-- EXTRACT start --

To get some intuition for why we need dilation for the backward pass of strided convolution, consider a convolution with `stride=2`, `padding="same"`, and `input_channels=output_channels=8` applied to an input of size $(10, 32, 32, 8)$. The resulting output will be of size $(10, 16, 16, 8)$ due to the stride, and thus `out_grad` will have shape $(10, 16, 16, 8)$. Yet, the gradient of the input needs to, of course, have shape $(10, 32, 32, 8)$ — so we have to increase the size of `out_grad` in some way. Consider also that you could implement <font color="blue">strided convolution</font> as `Conv(x)[:, ::2, ::2, :]`, i.e., only keeping every other pixel in the spatial dimension.

-- EXTRACT end --
-- EXCERPTED DATA start --

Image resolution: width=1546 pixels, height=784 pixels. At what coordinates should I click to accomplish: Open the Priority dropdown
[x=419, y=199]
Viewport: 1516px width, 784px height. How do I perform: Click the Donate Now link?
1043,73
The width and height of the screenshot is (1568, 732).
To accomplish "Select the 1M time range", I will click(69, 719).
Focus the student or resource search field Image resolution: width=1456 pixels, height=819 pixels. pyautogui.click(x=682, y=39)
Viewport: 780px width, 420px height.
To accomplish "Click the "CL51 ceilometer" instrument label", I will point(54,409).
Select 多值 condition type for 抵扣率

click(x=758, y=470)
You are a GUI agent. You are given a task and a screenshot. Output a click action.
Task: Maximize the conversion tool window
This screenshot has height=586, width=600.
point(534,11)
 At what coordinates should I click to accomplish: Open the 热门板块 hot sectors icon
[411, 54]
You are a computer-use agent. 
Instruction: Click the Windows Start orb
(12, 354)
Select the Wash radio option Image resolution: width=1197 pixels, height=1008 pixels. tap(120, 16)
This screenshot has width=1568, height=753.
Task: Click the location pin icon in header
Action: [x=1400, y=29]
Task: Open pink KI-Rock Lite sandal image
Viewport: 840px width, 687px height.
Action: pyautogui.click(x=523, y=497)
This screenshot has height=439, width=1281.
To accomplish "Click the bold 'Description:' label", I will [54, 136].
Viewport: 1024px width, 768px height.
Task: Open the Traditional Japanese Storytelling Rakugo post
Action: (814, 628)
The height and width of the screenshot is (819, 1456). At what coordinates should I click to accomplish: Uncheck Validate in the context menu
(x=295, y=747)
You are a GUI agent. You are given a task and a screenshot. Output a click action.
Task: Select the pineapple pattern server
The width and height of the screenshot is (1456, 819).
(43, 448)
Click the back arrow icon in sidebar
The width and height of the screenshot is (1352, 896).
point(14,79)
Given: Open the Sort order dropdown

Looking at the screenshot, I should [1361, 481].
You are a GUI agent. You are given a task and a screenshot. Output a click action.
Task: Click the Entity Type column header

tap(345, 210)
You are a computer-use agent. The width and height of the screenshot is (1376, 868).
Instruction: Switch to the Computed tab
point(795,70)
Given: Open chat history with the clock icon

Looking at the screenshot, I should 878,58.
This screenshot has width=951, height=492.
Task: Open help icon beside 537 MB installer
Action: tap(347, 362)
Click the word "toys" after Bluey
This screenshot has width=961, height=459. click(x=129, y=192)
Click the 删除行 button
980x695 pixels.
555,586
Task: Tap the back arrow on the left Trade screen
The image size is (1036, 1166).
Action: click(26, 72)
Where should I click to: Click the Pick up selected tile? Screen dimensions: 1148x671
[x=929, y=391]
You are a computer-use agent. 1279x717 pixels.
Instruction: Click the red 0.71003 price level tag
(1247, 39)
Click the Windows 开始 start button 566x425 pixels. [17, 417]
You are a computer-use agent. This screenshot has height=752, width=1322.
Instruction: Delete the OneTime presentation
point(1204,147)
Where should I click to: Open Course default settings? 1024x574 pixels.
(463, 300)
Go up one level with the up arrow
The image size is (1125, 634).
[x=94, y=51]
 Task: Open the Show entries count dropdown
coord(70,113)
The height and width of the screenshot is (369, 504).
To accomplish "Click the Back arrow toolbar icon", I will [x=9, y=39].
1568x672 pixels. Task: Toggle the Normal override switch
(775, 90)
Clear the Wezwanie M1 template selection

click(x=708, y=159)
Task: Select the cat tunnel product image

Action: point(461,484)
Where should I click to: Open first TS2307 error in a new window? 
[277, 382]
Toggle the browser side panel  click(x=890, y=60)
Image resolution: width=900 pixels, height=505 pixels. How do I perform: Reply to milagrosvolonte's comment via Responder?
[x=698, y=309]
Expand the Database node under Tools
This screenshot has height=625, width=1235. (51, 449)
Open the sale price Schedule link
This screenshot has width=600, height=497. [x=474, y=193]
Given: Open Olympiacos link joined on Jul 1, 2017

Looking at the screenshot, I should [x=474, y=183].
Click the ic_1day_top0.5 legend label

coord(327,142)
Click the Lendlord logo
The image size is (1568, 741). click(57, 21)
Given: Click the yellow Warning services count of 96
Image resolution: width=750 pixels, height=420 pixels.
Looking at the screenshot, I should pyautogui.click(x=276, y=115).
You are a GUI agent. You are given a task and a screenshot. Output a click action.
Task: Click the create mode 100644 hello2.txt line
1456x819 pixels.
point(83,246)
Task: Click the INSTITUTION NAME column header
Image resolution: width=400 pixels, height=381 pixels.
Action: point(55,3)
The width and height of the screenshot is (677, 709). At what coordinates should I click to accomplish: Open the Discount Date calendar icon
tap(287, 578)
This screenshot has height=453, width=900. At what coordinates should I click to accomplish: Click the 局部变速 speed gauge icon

-- EXCERPTED DATA end --

*PROBLEM DESCRIPTION*. Output the part of the strided convolution passage from "To get some" to "the spatial dimension.", copied word for word. The items are not needed for anything here.

*RESULT BELOW*.
To get some intuition for why we need dilation for the backward pass of strided convolution, consider a convolution with `stride=2`, `padding="same"`, and `input_channels=output_channels=8` applied to an input of size $(10, 32, 32, 8)$. The resulting output will be of size $(10, 16, 16, 8)$ due to the stride, and thus `out_grad` will have shape $(10, 16, 16, 8)$. Yet, the gradient of the input needs to, of course, have shape $(10, 32, 32, 8)$ — so we have to increase the size of `out_grad` in some way. Consider also that you could implement <font color="blue">strided convolution</font> as `Conv(x)[:, ::2, ::2, :]`, i.e., only keeping every other pixel in the spatial dimension.